Case 1: For $$t = 0$$

$$\frac{dx}{dt}\Big|_{t=0} = -1 - \frac{1}{2}\pi \sin\left(\frac{1}{4}\pi \times 0\right) = -1 - \frac{1}{2}\pi \sin(0) = -1 - 0 = -1$$
$$\frac{dy}{dt}\Big|_{t=0} = 4(0)^3 - 8(0) = 0$$

The slope $$m_1$$ at $$t=0$$ is:

$$m_1 = \frac{0}{-1} = 0$$

Case 2: For $$t = -2$$

$$\frac{dx}{dt}\Big|_{t=-2} = -1 - \frac{1}{2}\pi \sin\left(\frac{1}{4}\pi \times (-2)\right) = -1 - \frac{1}{2}\pi \sin\left(-\frac{\pi}{2}\right)$$

Since $$\sin\left(-\frac{\pi}{2}\right) = -1$$:

$$\frac{dx}{dt}\Big|_{t=-2} = -1 - \frac{1}{2}\pi (-1) = -1 + \frac{1}{2}\pi$$
$$\frac{dy}{dt}\Big|_{t=-2} = 4(-2)^3 - 8(-2) = 4(-8) + 16 = -32 + 16 = -16$$

The slope $$m_2$$ at $$t=-2$$ is:

$$m_2 = \frac{-16}{-1 + \frac{1}{2}\pi} = \frac{-16}{\frac{-2 + \pi}{2}} = \frac{-32}{\pi - 2}$$

**step4 Write the Equation(s) of the Tangent Line(s)**

Using the point-slope form of a linear equation, $$y - y_0 = m(x - x_0)$$, where $$(x_0, y_0) = (2, 0)$$ is the given point and 'm' is the slope, we can write the equations of the tangent lines.
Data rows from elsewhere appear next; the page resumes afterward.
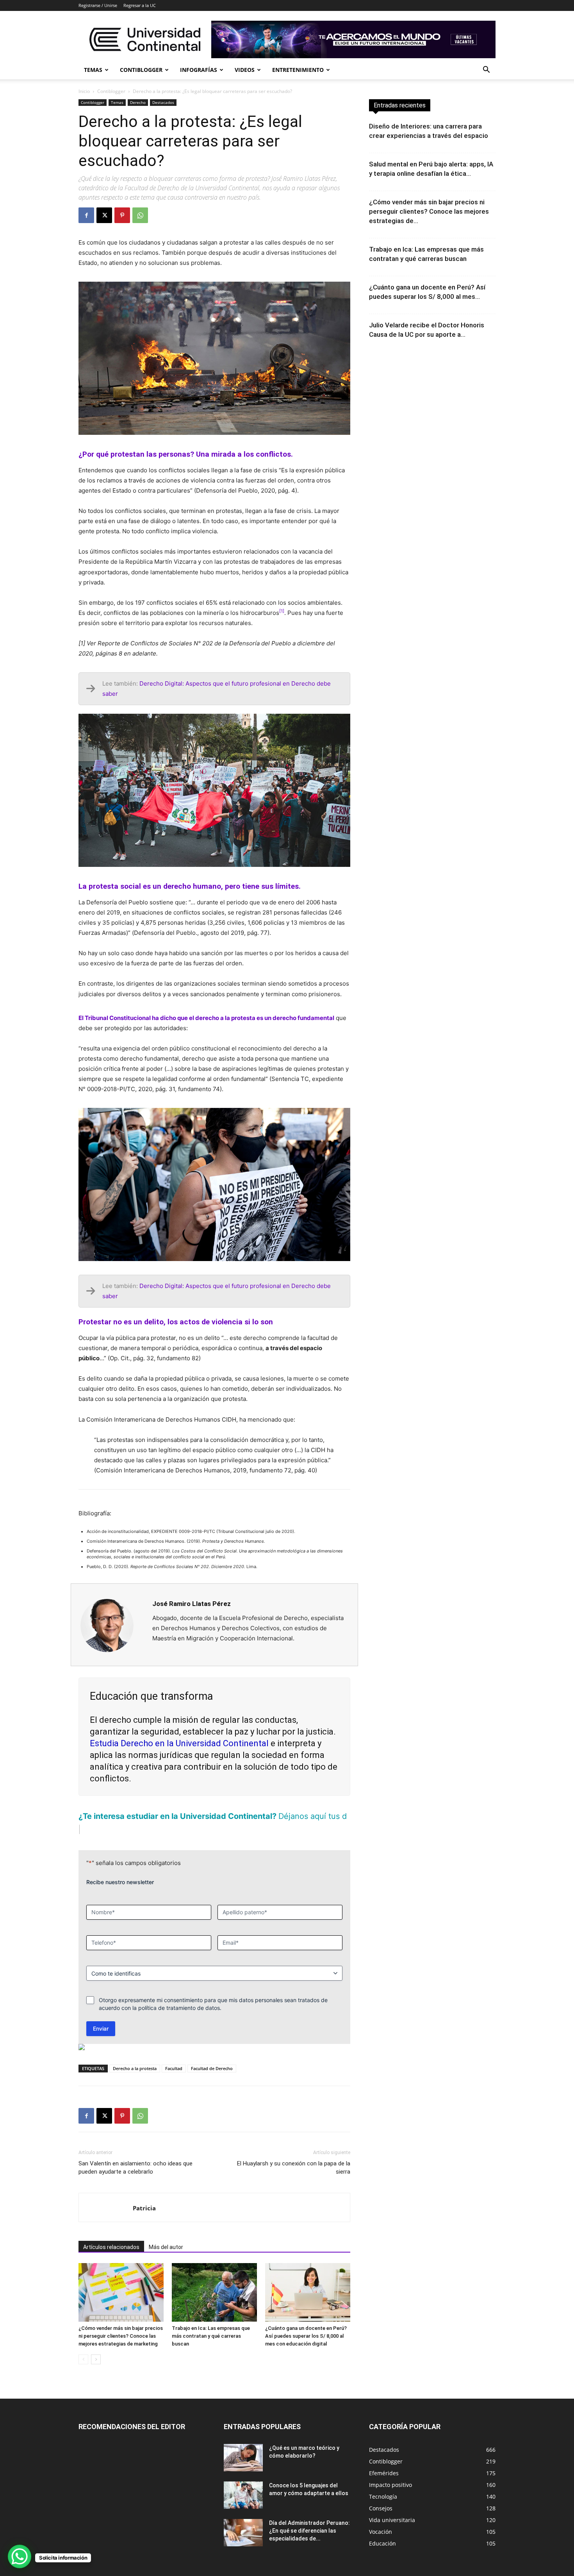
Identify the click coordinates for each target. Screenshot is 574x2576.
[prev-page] (83, 2359)
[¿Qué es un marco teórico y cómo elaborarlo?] (243, 2457)
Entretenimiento (298, 69)
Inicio (84, 91)
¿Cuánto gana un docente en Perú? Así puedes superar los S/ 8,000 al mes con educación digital (306, 2336)
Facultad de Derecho (212, 2068)
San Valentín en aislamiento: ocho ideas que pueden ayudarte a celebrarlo (135, 2167)
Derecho (138, 102)
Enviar (101, 2028)
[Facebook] (86, 215)
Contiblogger (141, 69)
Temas (93, 69)
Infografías (198, 69)
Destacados (163, 102)
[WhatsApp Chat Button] (19, 2556)
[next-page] (96, 2359)
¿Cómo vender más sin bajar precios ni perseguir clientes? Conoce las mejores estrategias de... (429, 211)
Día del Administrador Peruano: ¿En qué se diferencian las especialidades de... (309, 2531)
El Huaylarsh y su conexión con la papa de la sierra (293, 2167)
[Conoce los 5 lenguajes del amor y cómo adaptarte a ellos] (243, 2495)
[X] (104, 215)
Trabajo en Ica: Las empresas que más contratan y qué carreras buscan (211, 2336)
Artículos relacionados (111, 2247)
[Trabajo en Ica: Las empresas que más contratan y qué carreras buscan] (214, 2292)
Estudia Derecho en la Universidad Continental (179, 1743)
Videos (245, 69)
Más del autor (166, 2247)
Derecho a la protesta (135, 2068)
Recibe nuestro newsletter (120, 1882)
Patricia (144, 2208)
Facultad (173, 2068)
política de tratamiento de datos (179, 2007)
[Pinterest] (122, 215)
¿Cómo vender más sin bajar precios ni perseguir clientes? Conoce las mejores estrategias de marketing (120, 2336)
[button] (486, 70)
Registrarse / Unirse (97, 5)
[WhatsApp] (140, 215)
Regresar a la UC (139, 5)
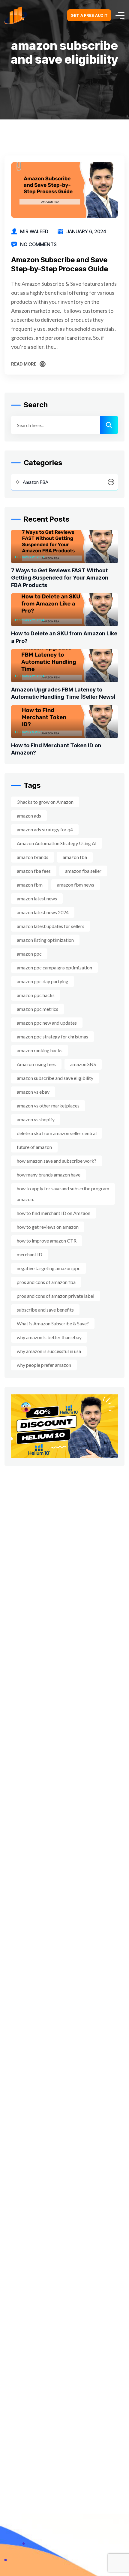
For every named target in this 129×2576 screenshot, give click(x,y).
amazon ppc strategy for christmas (52, 1036)
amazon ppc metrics (37, 1009)
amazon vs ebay (33, 1092)
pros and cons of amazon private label (55, 1296)
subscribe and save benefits (45, 1309)
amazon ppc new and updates (47, 1023)
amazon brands (32, 857)
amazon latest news (37, 898)
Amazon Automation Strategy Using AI (57, 843)
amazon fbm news (75, 884)
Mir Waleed (34, 231)
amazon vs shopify (36, 1119)
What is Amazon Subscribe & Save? (53, 1323)
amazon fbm (30, 884)
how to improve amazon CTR (46, 1240)
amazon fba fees (34, 871)
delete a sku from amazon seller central (57, 1133)
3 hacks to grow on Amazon (45, 802)
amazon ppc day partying (42, 981)
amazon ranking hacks (39, 1050)
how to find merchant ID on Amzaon (53, 1213)
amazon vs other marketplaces (48, 1105)
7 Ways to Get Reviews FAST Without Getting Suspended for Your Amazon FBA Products (59, 577)
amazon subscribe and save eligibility (55, 1078)
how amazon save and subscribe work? (56, 1161)
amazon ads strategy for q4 (45, 829)
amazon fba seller (83, 871)
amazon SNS (83, 1064)
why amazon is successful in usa (49, 1351)
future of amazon (34, 1147)
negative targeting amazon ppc (48, 1268)
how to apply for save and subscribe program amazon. (63, 1194)
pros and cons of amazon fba (46, 1282)
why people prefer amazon (44, 1365)
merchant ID (29, 1254)
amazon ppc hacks (36, 995)
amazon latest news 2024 (43, 912)
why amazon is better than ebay (49, 1337)
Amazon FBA (35, 482)
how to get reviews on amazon (48, 1227)
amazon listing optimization (45, 940)
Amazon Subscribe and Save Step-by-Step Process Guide (59, 264)
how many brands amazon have (48, 1174)
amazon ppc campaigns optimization (54, 967)
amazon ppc (29, 954)
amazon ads (29, 815)
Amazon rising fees (36, 1064)
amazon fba (75, 857)
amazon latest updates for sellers (50, 926)
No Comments (38, 244)
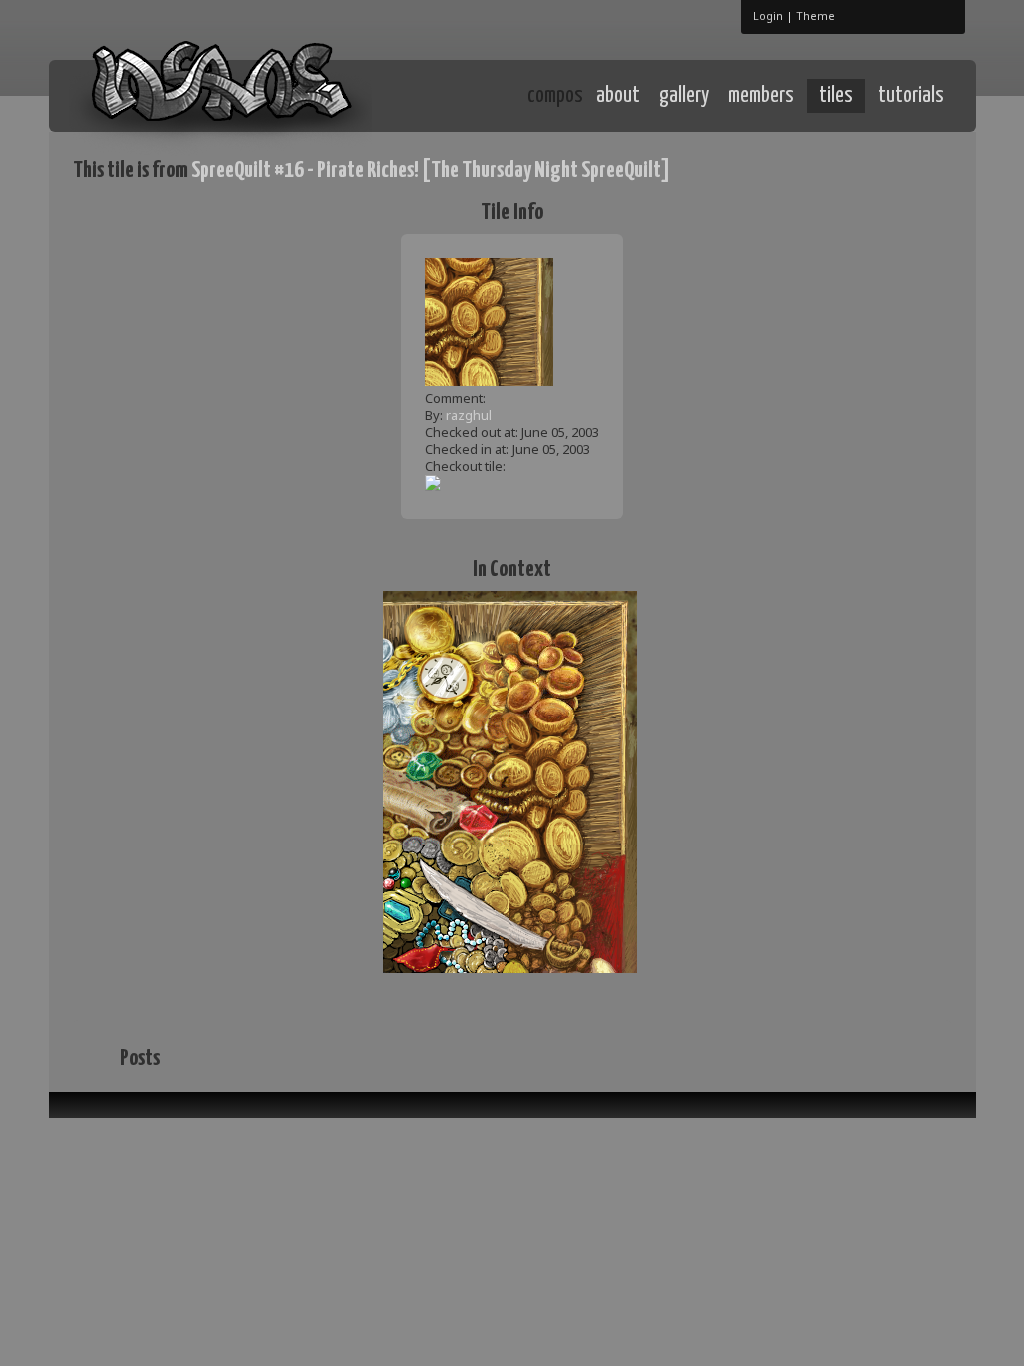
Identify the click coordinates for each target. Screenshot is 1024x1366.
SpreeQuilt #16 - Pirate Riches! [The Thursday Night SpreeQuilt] (430, 170)
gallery (684, 96)
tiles (836, 96)
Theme (815, 15)
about (618, 96)
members (761, 96)
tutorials (911, 96)
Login (768, 15)
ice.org (220, 94)
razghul (469, 415)
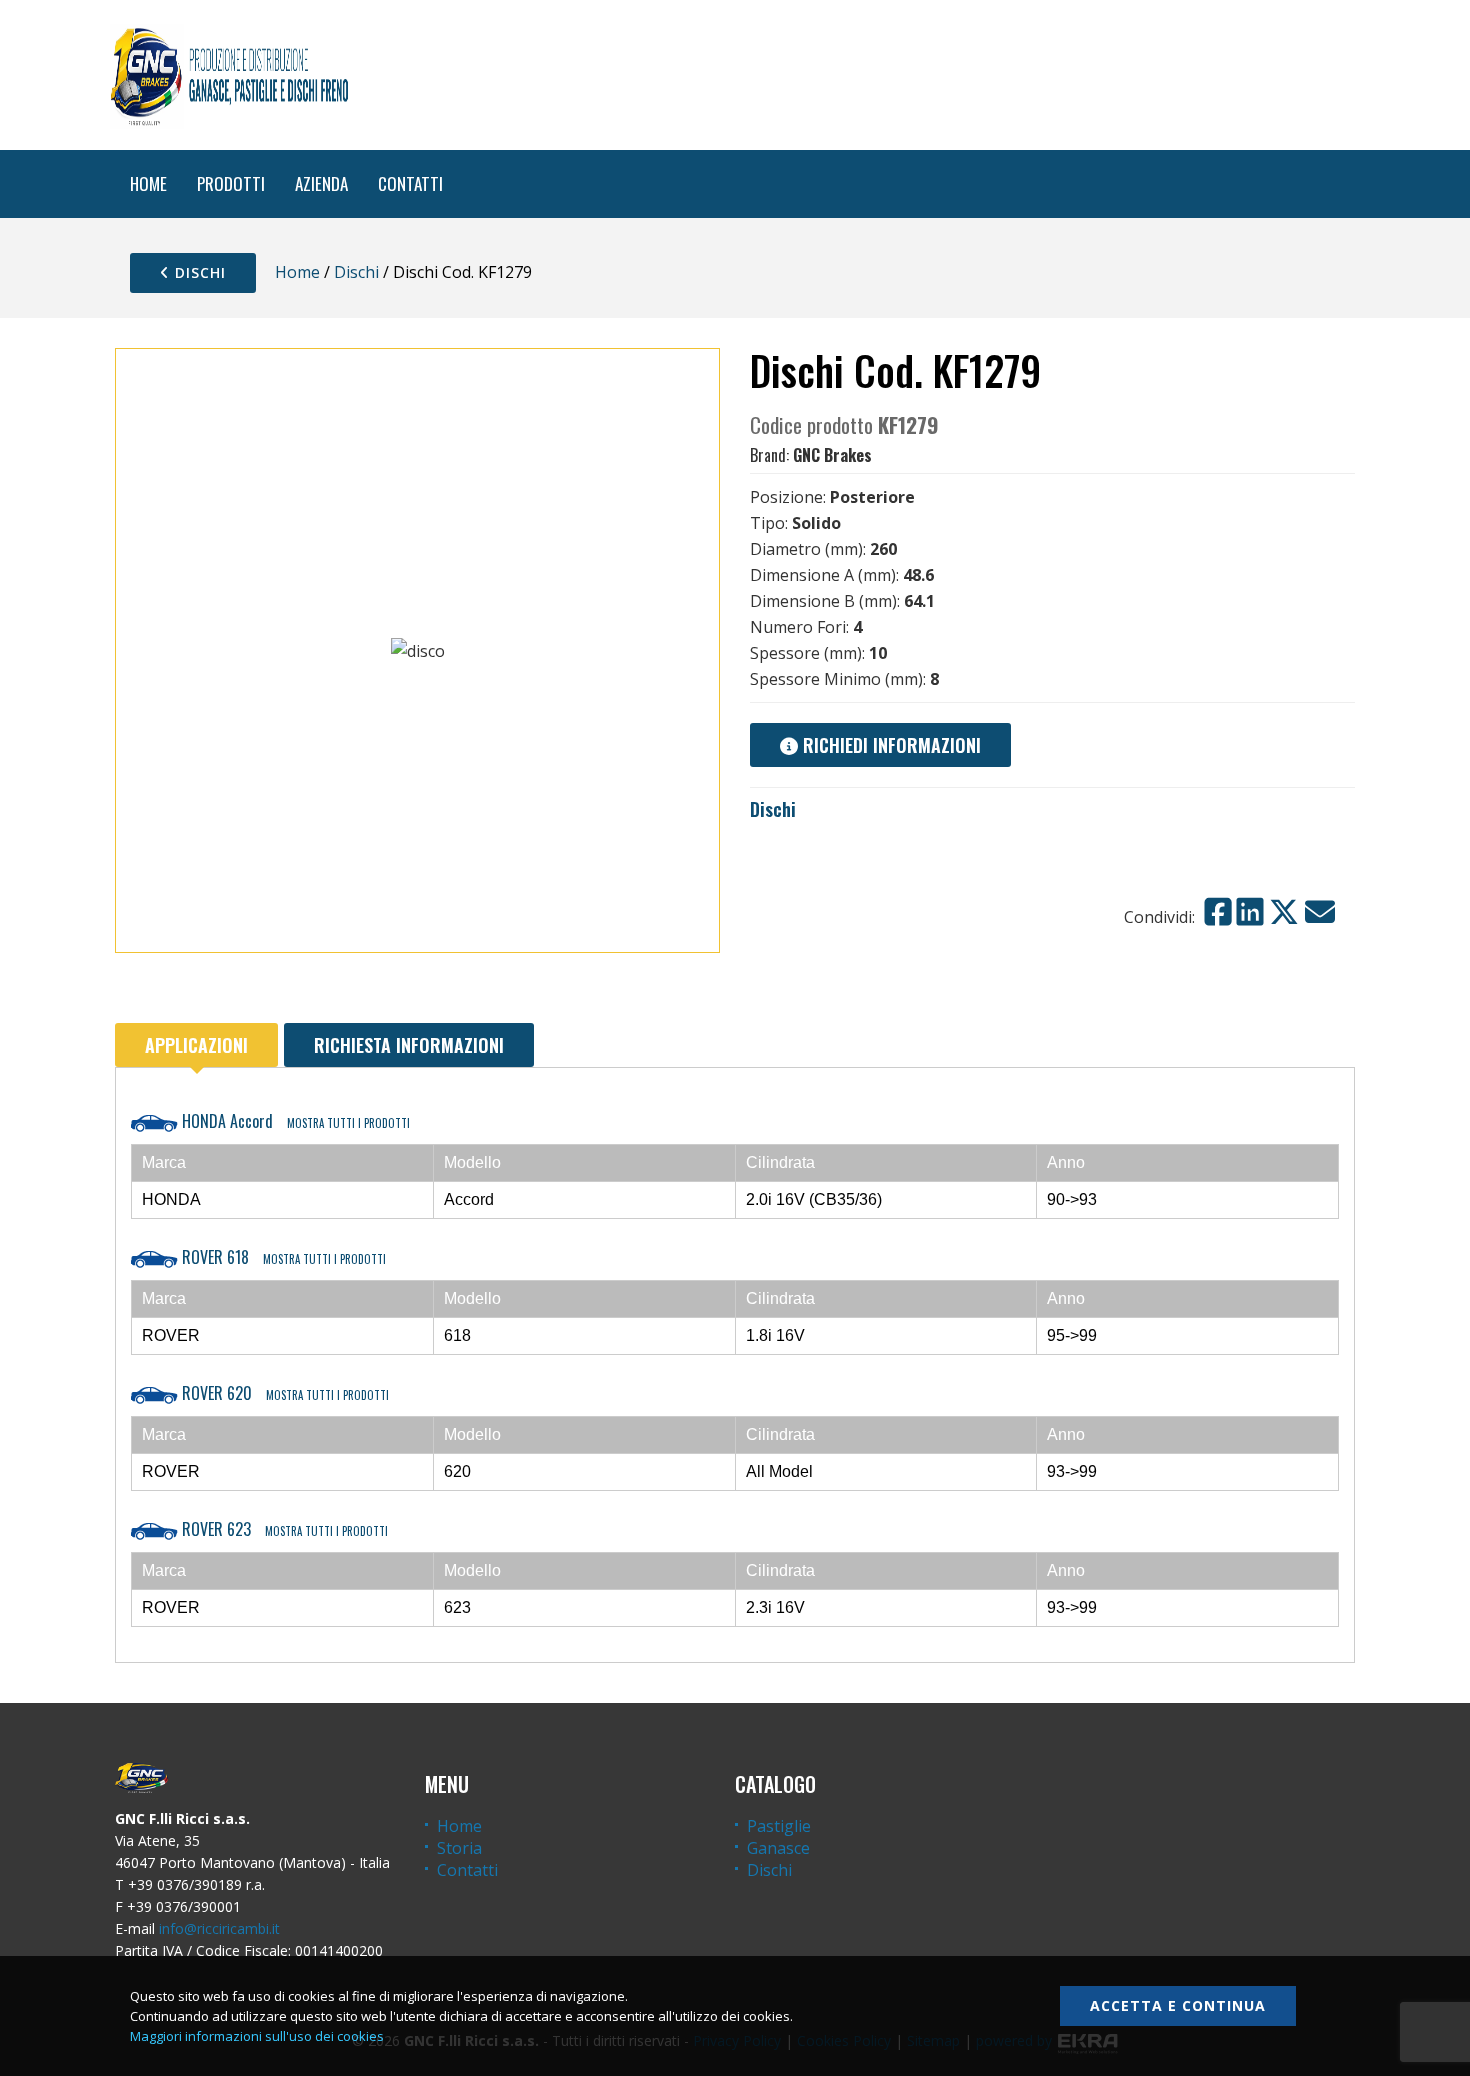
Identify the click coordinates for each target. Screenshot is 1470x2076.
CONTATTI (410, 183)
Tangent Line 1 (for $$t=0$$, with slope $$m_1 = 0$$):

$$y - 0 = 0(x - 2)$$
$$y = 0$$

Tangent Line 2 (for $$t=-2$$, with slope $$m_2 = \frac{-32}{\pi - 2}$$):

$$y - 0 = \frac{-32}{\pi - 2}(x - 2)$$
$$y = \frac{-32}{\pi - 2}(x - 2)$$

This equation can also be written by multiplying both sides by $$(\pi - 2)$$:

$$(\pi - 2)y = -32(x - 2)$$
$$(\pi - 2)y = -32x + 64$$
$$32x + (\pi - 2)y - 64 = 0$$